▶ [Qué hacer]
A. Contesta estas preguntas con lo que dice el fragmento sobre el espionaje:
(i) ¿En qué barrio de Bogotá estaba la central de inteligencia?
(ii) ¿A quiénes espiaba esa central?
(iii) ¿Cómo se llama el jefe de Inteligencia del Ejército al que se ordenó apartar del cargo?
B. Anota todas las personas que se nombran en el fragmento sobre el espionaje.

▶ [Texto dado]
Es
de una elocuencia profunda sobre lo que sucede en Colombia la forma en que el
Presidente Juan Manuel Santos, candidato a la reelección, ha actuado frente a
la revelación de que en el barrio Galerías de Bogotá una central de
inteligencia camuflada detrás de una fachada típica en estos casos espiaba a
miembros del equipo que negocia con las Farc en La Habana.
La
primera reacción fue la que cabe esperar de un gobierno respetuoso del Estado
de derecho: afirmó que tales prácticas “no son aceptables desde ningún punto de
vista”, denunció que había “fuerzas oscuras” saboteando el diálogo, pidió una
investigación y ordenó apartar de sus cargos, mientras la Fiscalía General hace
su trabajo, al jefe de Inteligencia del Ejército, Mauricio Ricardo Zúñiga, y al
director de la Central de Inteligencia Técnica del Ejército, Oscar Zuluaga.

Registros guardados:
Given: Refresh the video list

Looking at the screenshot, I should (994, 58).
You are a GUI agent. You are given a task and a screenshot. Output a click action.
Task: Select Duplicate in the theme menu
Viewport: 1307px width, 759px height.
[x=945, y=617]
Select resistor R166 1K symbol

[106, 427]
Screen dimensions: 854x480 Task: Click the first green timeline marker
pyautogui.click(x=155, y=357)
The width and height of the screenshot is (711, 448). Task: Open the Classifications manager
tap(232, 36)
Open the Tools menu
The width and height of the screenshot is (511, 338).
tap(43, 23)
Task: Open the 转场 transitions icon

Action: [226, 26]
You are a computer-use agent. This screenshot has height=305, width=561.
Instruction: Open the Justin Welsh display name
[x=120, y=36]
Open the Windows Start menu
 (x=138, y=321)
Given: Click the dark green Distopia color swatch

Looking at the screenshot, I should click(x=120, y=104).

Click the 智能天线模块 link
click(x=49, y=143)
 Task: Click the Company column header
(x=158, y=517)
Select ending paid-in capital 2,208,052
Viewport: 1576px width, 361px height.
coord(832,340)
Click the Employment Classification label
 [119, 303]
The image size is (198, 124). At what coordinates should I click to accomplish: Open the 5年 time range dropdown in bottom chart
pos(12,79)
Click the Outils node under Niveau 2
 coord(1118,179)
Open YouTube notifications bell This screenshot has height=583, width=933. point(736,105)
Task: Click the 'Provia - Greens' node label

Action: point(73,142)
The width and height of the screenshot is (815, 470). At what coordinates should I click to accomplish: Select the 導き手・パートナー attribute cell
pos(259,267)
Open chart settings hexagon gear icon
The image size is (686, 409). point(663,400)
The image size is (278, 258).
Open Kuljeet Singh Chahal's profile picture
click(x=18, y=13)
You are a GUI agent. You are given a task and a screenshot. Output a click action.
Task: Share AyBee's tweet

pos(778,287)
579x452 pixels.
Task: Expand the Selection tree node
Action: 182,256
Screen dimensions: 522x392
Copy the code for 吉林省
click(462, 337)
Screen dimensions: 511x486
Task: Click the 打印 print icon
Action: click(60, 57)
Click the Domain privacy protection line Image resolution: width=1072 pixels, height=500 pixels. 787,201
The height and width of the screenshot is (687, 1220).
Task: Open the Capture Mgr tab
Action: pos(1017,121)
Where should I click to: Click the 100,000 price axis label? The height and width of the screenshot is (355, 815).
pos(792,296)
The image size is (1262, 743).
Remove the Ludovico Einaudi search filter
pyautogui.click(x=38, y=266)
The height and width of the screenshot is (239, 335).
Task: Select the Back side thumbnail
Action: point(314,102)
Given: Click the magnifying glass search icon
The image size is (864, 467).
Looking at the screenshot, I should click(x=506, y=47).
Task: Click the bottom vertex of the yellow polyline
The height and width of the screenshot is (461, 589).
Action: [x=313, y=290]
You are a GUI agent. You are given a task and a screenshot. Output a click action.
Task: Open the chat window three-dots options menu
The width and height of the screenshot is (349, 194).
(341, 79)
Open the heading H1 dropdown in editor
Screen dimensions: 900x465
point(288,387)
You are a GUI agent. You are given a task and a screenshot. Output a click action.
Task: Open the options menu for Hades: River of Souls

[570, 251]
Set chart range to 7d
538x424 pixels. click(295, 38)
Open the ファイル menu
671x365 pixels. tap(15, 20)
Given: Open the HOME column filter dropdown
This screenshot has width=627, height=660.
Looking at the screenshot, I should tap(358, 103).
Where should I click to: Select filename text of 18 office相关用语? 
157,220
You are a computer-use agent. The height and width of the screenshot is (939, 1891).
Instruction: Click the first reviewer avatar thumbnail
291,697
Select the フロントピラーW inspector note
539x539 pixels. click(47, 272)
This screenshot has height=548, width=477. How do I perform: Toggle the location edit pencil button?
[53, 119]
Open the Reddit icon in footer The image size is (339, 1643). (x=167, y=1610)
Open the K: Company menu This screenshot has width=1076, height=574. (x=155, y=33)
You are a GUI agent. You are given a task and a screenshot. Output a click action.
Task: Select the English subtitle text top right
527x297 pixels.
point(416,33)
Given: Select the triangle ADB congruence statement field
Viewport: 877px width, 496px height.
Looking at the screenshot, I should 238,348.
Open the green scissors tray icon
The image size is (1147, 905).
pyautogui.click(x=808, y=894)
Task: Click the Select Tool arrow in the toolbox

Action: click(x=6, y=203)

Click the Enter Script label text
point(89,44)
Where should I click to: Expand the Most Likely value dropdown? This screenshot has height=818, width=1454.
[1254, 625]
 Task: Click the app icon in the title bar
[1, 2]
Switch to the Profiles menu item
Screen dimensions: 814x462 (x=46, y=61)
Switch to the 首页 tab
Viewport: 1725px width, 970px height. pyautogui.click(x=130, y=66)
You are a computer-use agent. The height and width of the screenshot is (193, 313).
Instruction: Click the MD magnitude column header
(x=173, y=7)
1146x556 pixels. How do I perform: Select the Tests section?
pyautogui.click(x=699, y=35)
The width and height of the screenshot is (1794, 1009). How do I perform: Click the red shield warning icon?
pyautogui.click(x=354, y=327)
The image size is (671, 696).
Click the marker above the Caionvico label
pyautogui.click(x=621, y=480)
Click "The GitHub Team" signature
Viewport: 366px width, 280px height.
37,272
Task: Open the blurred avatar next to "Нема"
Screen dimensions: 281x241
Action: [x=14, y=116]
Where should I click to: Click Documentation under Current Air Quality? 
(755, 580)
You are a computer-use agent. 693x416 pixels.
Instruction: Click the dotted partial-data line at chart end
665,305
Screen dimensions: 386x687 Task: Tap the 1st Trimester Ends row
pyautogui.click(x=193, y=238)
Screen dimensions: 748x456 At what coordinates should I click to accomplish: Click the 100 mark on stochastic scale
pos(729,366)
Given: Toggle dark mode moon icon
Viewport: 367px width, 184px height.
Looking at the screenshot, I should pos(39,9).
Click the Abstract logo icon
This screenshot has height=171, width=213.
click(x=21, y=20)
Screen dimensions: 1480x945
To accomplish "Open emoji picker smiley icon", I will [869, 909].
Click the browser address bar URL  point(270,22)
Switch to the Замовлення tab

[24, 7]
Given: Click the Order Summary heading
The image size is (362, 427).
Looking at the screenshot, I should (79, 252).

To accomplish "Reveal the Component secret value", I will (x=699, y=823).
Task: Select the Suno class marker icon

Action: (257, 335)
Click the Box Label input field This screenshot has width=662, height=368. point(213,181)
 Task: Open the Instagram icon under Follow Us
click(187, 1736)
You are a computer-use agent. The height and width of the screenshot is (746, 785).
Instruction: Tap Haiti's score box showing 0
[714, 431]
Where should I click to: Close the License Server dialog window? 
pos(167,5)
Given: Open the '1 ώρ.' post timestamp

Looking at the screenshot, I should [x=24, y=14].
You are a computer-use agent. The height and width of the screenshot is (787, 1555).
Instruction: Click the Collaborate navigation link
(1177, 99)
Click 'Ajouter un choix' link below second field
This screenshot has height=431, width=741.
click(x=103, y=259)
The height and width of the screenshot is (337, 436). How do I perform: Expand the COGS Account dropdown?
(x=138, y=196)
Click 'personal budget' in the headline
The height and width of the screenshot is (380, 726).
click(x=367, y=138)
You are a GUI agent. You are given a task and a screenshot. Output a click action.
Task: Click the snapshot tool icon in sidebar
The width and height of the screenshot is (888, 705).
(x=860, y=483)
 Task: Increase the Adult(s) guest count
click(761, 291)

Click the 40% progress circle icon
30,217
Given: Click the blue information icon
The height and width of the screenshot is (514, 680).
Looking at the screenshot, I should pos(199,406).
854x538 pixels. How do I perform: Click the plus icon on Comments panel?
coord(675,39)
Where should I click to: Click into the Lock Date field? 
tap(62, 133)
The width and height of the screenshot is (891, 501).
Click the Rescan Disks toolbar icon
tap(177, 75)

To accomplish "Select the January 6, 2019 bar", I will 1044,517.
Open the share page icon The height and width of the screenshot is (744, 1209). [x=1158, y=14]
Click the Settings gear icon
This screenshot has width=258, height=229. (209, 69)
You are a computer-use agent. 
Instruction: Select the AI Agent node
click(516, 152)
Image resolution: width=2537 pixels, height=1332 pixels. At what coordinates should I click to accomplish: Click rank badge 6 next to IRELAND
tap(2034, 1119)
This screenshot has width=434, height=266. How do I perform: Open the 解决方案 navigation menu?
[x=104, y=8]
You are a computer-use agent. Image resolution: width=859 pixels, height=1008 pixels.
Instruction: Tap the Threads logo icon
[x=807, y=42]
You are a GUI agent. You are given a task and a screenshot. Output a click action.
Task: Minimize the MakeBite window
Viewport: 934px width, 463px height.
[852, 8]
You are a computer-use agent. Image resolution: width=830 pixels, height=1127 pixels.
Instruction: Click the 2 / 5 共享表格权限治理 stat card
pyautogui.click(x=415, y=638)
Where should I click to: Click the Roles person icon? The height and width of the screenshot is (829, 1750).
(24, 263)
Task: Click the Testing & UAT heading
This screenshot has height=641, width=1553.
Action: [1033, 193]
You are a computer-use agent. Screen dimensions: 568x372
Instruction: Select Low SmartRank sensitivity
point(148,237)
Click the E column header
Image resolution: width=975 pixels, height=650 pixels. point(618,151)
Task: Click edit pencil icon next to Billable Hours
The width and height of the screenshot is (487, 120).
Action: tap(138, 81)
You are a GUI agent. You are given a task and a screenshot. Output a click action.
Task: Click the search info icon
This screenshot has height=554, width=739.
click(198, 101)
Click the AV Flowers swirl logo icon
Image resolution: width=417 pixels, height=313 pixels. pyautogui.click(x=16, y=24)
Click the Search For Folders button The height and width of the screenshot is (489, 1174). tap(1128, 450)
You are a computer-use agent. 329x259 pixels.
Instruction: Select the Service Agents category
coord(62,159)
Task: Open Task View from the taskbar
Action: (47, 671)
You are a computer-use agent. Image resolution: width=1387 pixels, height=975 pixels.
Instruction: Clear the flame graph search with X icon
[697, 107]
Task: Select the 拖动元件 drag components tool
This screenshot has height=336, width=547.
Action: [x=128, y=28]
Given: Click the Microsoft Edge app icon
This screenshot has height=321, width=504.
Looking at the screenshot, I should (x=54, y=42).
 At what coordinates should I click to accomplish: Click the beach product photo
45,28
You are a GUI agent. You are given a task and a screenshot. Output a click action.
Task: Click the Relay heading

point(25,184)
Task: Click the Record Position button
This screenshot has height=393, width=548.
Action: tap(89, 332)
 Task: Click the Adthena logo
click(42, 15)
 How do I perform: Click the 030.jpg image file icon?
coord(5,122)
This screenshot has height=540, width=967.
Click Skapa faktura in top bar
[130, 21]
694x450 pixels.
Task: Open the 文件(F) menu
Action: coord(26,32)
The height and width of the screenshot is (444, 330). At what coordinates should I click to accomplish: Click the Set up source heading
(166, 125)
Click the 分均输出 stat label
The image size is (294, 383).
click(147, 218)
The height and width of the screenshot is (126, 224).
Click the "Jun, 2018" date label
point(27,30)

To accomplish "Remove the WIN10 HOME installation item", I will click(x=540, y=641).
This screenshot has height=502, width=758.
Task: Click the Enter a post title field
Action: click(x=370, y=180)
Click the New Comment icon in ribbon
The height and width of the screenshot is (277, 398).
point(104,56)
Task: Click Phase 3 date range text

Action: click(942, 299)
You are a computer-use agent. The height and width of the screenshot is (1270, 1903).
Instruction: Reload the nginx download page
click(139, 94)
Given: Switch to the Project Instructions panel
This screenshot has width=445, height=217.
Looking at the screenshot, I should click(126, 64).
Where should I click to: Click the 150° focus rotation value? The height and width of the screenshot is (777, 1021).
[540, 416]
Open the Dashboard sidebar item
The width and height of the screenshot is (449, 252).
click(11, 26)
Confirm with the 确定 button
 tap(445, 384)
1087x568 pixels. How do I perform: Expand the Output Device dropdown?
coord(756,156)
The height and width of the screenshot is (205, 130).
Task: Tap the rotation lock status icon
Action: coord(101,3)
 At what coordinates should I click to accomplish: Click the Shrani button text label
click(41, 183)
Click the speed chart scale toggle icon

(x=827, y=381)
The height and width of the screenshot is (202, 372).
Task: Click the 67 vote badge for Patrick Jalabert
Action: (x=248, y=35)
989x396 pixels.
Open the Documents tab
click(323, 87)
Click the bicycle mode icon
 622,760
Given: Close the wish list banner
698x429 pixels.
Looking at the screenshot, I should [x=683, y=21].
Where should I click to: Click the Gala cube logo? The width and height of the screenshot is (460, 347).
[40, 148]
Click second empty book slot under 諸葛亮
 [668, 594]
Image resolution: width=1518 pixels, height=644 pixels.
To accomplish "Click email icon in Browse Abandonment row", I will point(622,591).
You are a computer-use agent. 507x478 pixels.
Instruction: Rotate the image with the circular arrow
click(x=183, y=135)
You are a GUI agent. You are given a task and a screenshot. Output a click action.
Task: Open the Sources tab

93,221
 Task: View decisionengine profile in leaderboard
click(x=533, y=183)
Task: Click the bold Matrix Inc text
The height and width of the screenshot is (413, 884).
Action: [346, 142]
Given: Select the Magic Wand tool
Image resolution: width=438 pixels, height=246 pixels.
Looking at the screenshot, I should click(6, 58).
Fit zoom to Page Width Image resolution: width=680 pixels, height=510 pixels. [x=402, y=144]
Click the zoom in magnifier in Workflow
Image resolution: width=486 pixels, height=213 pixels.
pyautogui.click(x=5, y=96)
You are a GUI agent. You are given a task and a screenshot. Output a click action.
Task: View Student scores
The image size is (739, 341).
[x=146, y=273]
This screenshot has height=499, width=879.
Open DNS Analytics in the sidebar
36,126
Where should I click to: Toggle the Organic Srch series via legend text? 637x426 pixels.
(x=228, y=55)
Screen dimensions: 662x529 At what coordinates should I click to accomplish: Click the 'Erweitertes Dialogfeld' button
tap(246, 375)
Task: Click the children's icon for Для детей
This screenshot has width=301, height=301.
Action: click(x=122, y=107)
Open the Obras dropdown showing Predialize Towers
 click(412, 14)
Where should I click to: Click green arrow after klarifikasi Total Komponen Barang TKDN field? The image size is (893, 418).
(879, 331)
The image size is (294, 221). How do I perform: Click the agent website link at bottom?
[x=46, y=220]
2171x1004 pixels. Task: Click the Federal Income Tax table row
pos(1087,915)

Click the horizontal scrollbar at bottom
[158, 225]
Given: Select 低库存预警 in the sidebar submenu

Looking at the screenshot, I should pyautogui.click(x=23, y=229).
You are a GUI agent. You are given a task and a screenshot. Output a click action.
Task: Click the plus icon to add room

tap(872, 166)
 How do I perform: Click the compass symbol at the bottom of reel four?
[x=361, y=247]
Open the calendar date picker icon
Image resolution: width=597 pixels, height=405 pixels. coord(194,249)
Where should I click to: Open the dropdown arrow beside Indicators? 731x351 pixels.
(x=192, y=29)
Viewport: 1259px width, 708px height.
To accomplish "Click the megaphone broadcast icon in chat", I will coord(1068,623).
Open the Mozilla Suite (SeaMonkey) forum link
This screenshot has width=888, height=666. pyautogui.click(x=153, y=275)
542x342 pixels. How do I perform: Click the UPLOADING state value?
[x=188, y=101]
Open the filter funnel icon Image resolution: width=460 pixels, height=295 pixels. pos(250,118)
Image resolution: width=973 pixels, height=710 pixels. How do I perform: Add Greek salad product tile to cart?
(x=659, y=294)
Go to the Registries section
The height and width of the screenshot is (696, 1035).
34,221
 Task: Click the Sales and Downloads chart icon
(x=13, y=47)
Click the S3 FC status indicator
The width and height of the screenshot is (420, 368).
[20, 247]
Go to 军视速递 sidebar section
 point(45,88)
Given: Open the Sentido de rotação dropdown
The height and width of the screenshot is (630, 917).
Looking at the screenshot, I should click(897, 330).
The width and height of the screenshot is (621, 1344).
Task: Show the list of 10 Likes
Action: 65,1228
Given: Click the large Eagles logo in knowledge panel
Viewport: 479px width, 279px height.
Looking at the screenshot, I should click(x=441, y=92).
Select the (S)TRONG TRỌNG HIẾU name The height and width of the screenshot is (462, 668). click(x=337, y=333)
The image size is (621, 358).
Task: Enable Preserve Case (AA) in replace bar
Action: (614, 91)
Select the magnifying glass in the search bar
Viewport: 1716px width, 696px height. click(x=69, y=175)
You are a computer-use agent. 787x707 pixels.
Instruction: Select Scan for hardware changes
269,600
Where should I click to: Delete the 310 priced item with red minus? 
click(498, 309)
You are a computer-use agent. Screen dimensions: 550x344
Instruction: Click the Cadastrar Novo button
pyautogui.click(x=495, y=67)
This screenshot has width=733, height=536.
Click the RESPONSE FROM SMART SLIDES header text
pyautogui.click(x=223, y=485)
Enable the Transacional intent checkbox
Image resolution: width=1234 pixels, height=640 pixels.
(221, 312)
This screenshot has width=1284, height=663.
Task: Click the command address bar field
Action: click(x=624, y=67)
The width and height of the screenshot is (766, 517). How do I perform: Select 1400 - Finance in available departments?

▶ [Respuestas]
A.
(i) En el barrio Galerías.
(ii) A miembros del equipo que negocia con las Farc en La Habana.
(iii) Mauricio Ricardo Zúñiga.

B. Juan Manuel Santos, Mauricio Ricardo Zúñiga, Oscar Zuluaga